## THE TASKS
a: From the Friday Hacks post, write out the passage starting at "Date/Time: Friday, February" and ending at "and good performance.", word for word.
b: Answer these questions using the Friday Hacks post:
(i) At what time on February 22 does the event begin?
(ii) What food is served before the talks?
(iii) Which in-memory database does Viki use, with sets as its main data structure?

## SELECTED PASSAGE
....

Friday Hacks #42, Feb 22
Posted on by benedict
This week we have Cristobal Viedma and Amarnath Ravikumar, who will share with us on building a web architecture that scales, and design patterns in Drupal respectively. Anyone who is interested should definitely come for the talk!
Date/Time: Friday, February 22 at 6:30pm Venue: SR2, Education Resource Centre, University Town. Map: //goo.gl/maps/2Zy3M Sign up here: //bit.ly/fridayhacks2013 Free pizza is served before the talks.
Talk 1: Breaking the monolith: Fast distributed web services using sets. (Cristobal Viedma, Head of Platform, Viki)
Talk Description: In the early days of a startup is common to build a monolithic architecture, as time passes by and growth comes, moving to a distributed architecture is unavoidable to scale up with high-availability and good performance.
In this talk we’ll have an overview of how Viki is moving to a distributed architecture and how we leveraged into an in-memory database, Redis, using sets as our main data structure for fast responses.
Talk Prep: During the talk a number of examples using Redis will be given. If the attendee is interested, installing Redis to play as the life examples go might be useful (but not required).

....

## SUPPLIED MATERIAL
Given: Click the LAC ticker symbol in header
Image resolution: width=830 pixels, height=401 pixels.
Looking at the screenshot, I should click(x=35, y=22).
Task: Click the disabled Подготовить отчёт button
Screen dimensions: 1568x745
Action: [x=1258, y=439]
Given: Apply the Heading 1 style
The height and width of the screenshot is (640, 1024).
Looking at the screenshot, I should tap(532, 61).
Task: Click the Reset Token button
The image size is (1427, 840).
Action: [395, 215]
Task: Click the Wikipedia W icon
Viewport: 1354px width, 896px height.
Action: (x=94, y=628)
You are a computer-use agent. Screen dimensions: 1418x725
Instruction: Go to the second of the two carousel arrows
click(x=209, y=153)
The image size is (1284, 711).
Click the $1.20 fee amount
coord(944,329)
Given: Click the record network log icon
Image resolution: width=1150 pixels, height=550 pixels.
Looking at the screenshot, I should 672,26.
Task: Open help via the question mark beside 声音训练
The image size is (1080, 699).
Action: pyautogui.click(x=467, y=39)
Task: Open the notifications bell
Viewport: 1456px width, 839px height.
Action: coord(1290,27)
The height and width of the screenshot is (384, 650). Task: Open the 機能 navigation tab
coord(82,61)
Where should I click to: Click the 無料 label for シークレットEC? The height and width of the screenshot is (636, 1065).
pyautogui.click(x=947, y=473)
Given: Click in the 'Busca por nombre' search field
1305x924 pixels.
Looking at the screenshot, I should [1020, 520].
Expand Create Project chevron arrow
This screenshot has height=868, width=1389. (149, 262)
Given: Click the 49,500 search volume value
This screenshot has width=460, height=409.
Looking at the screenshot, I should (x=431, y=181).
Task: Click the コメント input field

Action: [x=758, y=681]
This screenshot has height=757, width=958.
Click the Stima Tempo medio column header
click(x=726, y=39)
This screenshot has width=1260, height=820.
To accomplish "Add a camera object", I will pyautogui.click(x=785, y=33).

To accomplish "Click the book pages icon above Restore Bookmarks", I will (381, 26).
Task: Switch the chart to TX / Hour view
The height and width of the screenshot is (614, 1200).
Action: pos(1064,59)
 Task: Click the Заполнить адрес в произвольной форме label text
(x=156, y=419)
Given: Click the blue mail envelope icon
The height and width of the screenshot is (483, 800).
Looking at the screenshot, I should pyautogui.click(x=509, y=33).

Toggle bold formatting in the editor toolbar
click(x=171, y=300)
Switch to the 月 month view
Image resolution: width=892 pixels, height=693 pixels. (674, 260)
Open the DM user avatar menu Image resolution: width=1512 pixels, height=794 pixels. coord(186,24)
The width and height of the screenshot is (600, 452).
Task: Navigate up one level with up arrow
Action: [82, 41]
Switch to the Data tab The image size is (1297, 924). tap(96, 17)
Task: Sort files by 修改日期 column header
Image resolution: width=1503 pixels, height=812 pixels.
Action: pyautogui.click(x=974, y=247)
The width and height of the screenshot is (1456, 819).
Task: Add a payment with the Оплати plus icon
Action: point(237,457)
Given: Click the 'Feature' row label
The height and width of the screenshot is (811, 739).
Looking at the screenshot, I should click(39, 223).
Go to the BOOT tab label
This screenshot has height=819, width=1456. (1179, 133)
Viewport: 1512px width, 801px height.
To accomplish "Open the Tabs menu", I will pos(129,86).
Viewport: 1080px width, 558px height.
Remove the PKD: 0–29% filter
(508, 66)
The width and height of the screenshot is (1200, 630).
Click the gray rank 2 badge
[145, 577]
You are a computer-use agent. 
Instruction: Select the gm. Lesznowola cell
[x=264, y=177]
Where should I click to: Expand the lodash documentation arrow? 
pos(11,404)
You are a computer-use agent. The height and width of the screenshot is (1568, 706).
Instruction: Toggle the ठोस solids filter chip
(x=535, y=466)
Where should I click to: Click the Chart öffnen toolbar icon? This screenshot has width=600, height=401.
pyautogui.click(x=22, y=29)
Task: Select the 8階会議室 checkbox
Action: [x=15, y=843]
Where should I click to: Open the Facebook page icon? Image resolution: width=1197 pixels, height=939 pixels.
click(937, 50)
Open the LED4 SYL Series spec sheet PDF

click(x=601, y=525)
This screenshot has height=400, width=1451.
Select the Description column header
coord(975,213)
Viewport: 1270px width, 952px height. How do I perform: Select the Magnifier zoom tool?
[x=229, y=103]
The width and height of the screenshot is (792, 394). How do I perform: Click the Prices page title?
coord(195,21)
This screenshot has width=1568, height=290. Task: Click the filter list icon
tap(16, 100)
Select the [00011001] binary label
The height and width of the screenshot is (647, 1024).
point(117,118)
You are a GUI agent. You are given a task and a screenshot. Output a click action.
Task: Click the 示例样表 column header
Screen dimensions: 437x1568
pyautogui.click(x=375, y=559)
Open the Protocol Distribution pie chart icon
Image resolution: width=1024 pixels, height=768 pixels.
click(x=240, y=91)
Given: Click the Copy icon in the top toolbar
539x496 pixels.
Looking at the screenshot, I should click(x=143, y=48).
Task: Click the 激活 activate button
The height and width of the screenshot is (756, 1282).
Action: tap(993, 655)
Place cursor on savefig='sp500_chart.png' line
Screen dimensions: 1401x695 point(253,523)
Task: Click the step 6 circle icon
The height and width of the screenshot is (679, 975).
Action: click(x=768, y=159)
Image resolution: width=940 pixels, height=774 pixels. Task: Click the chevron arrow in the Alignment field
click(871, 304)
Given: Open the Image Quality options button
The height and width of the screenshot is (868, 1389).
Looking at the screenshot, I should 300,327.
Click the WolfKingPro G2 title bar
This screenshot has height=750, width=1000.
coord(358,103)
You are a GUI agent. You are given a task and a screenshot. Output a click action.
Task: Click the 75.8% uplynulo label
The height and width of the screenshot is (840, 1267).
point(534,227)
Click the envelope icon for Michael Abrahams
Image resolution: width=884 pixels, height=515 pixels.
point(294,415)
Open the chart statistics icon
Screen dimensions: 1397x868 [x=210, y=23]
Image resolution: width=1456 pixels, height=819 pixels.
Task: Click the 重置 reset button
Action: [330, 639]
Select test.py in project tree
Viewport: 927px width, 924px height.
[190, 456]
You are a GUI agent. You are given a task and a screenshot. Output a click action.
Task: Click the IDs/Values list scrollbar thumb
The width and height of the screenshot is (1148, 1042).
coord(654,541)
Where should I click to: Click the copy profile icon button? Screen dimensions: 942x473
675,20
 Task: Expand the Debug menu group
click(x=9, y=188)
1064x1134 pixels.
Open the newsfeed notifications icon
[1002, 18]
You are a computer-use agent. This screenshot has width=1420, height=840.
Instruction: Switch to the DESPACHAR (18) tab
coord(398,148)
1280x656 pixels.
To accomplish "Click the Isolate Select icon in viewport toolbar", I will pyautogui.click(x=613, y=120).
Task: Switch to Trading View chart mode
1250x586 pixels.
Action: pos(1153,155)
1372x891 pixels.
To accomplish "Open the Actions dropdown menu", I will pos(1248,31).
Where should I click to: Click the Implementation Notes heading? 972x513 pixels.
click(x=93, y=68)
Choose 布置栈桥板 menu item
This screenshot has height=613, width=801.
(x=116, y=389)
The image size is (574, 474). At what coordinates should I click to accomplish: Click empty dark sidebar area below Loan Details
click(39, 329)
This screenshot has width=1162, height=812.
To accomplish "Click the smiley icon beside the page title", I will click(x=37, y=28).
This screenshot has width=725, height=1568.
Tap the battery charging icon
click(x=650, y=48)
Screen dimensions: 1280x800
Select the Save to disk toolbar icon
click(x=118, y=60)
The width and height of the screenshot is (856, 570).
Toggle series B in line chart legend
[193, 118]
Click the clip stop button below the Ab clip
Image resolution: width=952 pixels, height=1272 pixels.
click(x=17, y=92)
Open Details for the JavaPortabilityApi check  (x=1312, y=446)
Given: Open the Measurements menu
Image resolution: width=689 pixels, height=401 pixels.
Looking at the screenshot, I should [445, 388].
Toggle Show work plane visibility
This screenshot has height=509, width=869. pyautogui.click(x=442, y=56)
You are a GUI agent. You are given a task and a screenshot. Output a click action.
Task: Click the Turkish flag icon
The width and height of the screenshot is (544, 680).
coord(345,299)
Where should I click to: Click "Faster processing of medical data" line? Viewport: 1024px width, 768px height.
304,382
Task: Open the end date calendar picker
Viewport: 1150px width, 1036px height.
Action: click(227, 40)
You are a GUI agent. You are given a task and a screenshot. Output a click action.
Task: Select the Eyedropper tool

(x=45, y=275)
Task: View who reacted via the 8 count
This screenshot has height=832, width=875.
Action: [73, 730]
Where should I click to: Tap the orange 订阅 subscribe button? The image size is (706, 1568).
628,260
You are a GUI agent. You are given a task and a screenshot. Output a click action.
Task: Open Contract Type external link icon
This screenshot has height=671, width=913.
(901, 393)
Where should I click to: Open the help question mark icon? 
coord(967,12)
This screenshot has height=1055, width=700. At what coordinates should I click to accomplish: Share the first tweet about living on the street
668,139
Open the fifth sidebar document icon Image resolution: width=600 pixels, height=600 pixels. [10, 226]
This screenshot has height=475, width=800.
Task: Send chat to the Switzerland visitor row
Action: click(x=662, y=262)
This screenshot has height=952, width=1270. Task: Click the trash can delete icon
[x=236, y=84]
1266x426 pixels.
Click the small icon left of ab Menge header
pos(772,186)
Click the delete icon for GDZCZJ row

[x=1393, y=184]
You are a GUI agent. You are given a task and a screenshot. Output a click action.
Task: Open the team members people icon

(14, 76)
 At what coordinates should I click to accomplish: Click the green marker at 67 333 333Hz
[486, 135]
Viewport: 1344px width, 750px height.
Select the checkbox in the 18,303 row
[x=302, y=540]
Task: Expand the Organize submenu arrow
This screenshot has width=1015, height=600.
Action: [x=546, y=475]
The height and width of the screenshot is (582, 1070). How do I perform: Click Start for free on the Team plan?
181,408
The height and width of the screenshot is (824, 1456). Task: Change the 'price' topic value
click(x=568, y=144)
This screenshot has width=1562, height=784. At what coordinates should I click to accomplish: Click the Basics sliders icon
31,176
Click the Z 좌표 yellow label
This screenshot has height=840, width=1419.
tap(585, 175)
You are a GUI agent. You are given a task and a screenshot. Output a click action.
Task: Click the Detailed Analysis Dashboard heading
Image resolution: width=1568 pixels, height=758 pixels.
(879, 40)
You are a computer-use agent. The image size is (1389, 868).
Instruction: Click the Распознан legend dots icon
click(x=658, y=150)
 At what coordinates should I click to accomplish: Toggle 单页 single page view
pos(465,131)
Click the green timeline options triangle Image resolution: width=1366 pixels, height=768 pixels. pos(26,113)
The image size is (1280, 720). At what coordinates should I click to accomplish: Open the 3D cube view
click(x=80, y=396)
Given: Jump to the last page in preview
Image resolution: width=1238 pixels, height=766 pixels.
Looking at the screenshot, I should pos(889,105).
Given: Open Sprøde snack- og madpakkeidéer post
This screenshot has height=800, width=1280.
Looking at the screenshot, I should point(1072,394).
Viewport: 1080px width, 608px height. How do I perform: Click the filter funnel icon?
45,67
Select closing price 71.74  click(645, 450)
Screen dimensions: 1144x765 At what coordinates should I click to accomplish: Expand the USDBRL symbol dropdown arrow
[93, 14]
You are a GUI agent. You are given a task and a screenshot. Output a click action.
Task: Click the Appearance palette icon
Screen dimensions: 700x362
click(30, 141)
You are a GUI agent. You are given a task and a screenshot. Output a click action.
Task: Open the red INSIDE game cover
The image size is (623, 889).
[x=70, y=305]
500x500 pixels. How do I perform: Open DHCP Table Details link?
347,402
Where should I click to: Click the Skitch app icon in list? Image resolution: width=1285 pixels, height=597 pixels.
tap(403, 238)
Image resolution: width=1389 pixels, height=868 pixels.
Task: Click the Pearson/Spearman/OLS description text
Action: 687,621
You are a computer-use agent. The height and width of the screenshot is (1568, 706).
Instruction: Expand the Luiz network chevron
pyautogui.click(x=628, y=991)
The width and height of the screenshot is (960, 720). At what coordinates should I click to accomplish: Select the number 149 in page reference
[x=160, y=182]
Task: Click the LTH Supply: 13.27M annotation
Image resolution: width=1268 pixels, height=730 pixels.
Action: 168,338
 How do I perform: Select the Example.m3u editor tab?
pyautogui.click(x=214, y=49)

....

## EXPECTED OUTPUTS
a:
Date/Time: Friday, February 22 at 6:30pm Venue: SR2, Education Resource Centre, University Town. Map: //goo.gl/maps/2Zy3M Sign up here: //bit.ly/fridayhacks2013 Free pizza is served before the talks.
Talk 1: Breaking the monolith: Fast distributed web services using sets. (Cristobal Viedma, Head of Platform, Viki)
Talk Description: In the early days of a startup is common to build a monolithic architecture, as time passes by and growth comes, moving to a distributed architecture is unavoidable to scale up with high-availability and good performance.

b:
(i) 6:30pm
(ii) Free pizza
(iii) Redis